Obvious extensions to this would be - count of unique words, index into rows containing those words, etc. I AM NOT asking about those solutions, but this thread would be a good place to discuss them since inverted index and concordance both drew blanks when I did a search :)

PG 7.3 supports functions that return a rowset, so you can define a PL/PGSQL function that scans the input text and returns SETOF varchar and then join against that...

check section 19.6.1 of the PG 7.3 manual (Procedural Languages / PLPGSQL / Control Structures)

I'll take a stab at your question. I may be totally off base; though, here it is.

Given a field in a table that has multiple words separated by spaces, you'd create a stored procedure that enumerates that field in each row and splits it's contents based on whitespace. The procedure would insert each word component into a ?cursor? or temporary table. Then maybe you could run a 'group by' select call to get a distinguished list of words with their respective occurrences; e.g.,

Select Count(*), word, from my_temp group by word;

I have better knowledge of Interbase procs and can visualize a solution. I'm not that strong with respect to PostgreSQL.

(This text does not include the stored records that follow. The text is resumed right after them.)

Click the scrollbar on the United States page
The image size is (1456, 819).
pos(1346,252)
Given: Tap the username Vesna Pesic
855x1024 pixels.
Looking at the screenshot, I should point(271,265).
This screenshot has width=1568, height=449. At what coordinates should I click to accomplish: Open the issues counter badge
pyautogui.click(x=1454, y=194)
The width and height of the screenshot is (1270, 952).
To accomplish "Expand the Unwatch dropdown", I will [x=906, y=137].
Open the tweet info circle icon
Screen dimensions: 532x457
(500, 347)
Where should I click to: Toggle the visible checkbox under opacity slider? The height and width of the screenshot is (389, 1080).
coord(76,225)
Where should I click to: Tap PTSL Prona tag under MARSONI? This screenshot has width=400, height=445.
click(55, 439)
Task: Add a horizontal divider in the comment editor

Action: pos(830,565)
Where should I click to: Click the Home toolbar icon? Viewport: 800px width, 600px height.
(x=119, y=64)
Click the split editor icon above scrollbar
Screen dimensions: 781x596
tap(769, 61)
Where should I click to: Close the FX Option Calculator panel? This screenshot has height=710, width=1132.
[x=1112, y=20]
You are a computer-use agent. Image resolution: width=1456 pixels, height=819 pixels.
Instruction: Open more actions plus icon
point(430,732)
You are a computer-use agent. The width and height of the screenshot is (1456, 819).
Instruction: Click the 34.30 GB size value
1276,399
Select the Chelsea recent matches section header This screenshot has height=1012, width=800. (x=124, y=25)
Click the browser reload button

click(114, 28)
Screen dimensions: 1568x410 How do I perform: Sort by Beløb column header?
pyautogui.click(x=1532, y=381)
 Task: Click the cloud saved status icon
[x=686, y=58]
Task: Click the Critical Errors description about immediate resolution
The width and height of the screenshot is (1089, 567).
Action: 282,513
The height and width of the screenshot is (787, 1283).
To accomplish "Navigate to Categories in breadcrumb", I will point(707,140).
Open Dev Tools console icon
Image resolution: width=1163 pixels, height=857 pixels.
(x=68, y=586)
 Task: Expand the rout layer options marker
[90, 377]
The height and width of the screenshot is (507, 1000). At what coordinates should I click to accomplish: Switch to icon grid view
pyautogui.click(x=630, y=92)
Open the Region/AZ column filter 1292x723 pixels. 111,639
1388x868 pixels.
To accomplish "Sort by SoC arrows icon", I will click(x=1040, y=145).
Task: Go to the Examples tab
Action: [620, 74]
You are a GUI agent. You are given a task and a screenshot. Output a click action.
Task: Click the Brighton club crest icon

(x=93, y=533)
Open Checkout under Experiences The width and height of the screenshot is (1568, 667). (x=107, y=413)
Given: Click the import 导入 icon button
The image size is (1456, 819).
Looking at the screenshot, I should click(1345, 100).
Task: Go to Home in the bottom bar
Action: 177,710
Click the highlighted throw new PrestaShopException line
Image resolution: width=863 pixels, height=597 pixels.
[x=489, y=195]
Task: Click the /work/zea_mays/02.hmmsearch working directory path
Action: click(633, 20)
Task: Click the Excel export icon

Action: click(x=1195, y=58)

In terms of the split function, PostgreSQL may have a default function to handle it:

Or, you can create your own and bind it to the pg service.

I wouldn't mind a spellchekker utility within this forum.


I am working on a spell-checker for ad_form that uses ispell/aspell, and have uploaded a (more or less working) patch against 4.7:

Maybe this is something you could use/improve. I have made a few improvements in the handling of HTML and will upload a new patch in the near future.

This version, however, does not work with the form-builder alone - it needs ad_form, but I have plans on investigating how it could be refactored and implemented as a datatype/widget combo (making it a cleaner implementation and making it available without the need for ad_form).

If you want to help out with this, let me know.